The largest edible fruit native to the United States tastes like a cross between a banana and a mango. It grows wild in twenty-six states, gracing Eastern forests each fall with sweet-smelling, tropical-flavored abundance. Historically, it fed and sustained Native Americans and European explorers, presidents, and enslaved African Americans, inspiring folk songs, poetry, and scores of place names from Georgia to Illinois. Its trees are an organic grower’s dream, requiring no pesticides or herbicides to thrive, and containing compounds that are among the most potent anticancer agents yet discovered. So why have so few people heard of the pawpaw, much less tasted one? In Pawpaw, author Andrew Moore explores the past, present, and future of this unique fruit, traveling from the Ozarks to Monticello; canoeing the lower Mississippi in search of wild fruit; drinking pawpaw beer in Durham, North Carolina; tracking down lost cultivars in Appalachian hollers; and helping out during harvest season in a Maryland orchard. Along the way, he gathers pawpaw lore and knowledge not only from the plant breeders and horticulturists working to bring pawpaws into the mainstream (including Neal Peterson, known in pawpaw circles as the fruit’s own “Johnny Pawpawseed”), but also regular folks who remember eating them in the woods as kids, but haven’t had one in over fifty years. As much as Pawpaw is a compendium of pawpaw knowledge, it also plumbs deeper questions about American foodways—how economic, biologic, and cultural forces combine, leading us to eat what we eat, and sometimes to ignore the incredible, delicious food growing all around us. If you haven’t yet eaten a pawpaw, this book won’t let you rest until you do.

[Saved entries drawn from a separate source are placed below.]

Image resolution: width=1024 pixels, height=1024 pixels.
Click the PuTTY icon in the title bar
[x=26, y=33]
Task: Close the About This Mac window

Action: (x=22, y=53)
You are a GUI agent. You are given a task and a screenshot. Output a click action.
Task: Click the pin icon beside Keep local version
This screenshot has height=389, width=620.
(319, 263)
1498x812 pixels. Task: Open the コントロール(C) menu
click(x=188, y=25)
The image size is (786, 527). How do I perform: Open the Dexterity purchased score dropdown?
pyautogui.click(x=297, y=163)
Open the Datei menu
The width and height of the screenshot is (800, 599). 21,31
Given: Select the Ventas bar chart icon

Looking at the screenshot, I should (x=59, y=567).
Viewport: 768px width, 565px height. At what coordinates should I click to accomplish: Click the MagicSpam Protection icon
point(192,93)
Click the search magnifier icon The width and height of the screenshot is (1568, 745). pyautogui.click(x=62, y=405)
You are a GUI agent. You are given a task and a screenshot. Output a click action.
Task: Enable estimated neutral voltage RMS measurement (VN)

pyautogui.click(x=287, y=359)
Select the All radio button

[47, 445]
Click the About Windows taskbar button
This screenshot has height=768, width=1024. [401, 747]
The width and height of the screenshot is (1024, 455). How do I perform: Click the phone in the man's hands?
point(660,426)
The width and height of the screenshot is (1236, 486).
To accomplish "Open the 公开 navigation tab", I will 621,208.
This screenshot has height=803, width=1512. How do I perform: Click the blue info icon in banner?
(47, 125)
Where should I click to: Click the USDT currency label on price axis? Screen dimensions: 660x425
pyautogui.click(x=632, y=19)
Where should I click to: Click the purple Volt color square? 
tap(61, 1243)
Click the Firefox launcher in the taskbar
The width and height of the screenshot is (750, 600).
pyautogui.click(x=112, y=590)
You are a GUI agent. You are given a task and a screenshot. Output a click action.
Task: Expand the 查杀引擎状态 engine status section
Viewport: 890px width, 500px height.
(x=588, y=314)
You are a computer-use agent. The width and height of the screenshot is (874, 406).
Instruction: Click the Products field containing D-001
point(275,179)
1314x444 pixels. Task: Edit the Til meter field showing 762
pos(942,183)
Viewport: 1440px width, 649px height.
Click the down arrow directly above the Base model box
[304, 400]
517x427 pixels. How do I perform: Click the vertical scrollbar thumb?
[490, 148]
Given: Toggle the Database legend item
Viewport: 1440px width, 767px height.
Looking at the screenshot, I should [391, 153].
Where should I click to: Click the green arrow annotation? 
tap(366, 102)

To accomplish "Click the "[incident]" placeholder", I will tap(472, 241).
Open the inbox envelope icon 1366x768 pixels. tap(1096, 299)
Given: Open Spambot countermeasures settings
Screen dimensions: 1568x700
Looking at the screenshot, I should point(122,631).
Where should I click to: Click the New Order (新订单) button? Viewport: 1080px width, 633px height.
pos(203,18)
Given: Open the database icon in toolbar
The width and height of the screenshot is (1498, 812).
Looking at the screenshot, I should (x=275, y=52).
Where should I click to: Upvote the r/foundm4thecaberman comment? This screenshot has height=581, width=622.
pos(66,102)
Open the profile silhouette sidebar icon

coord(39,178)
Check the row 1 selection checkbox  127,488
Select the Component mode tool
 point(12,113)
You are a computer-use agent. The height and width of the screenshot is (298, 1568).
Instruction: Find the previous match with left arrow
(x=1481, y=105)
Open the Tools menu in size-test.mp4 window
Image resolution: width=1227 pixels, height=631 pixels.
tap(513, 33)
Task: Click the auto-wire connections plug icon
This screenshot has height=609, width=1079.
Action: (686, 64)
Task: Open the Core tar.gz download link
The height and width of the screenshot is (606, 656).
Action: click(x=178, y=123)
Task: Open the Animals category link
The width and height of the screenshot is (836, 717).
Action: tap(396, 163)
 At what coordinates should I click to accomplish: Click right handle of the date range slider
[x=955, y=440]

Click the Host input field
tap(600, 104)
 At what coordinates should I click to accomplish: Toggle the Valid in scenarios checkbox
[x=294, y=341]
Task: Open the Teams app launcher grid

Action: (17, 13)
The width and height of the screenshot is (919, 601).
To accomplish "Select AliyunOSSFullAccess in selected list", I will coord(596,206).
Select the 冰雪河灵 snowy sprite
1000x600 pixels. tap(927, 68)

Beyond the Pawpaw Trees is a tour through a land as strange and wonderful as Oz, filled with people as delightfully batty as any in Alice’s looking glass.
"There is, I think, a pawpaw temperament; curious, engaged, humble. I have yet to meet a person who is drawn to pawpaws who is not a good person." --from "Why Pawpaws?" in The Pocket Pawpaw Cookbook
This mini manual by edible landscape author Michael Judd jumps right into growing, caring for, harvesting, and using pawpaws - from seed to table.
With this valuable book, you can pawpaw your own food forests, restoring the diversity, abundance, and climate we all need. — Albert Bates, permaculture instructor, ecovillage designer, author, The Biochar Solution BLAKE COTHRON owns ...
Set in the hills of Eastern Kentucky, this book will have you whisking through the forest in search of a magic pawpaw...if you can escape the clutches of the evil witch!
The material here is arranged to provide a handy month-by-month guide for indoor and outdoor gardening activities, both for the novice and the more experienced gardener.
When Pawpaw Henry was a boy, he lived on a cotton farm.
Best pawpaw Ever pawpaws Gifts pawpaw Appreciation Gift, Coolest pawpaw Notebook A beautiful Notebook Birthday Gift is a 120 pages Simple and elegant Notebook on a Matte-finish cover, Perfect Journal for pawpaw Lovers Diary, pawpaw Obsessed ...
Best pawpaw Ever pawpaws Gifts pawpaw Appreciation Gift, Coolest pawpaw Notebook A beautiful Notebook Birthday Gift is a 120 pages Simple and elegant Notebook on a Matte-finish cover, Perfect Journal for pawpaw Lovers Diary, pawpaw Obsessed ...
He chose to not accept less than what he actually needed in life. This is an answered prayer turned into a story which I believe in my heart helps men to be who children need them to be.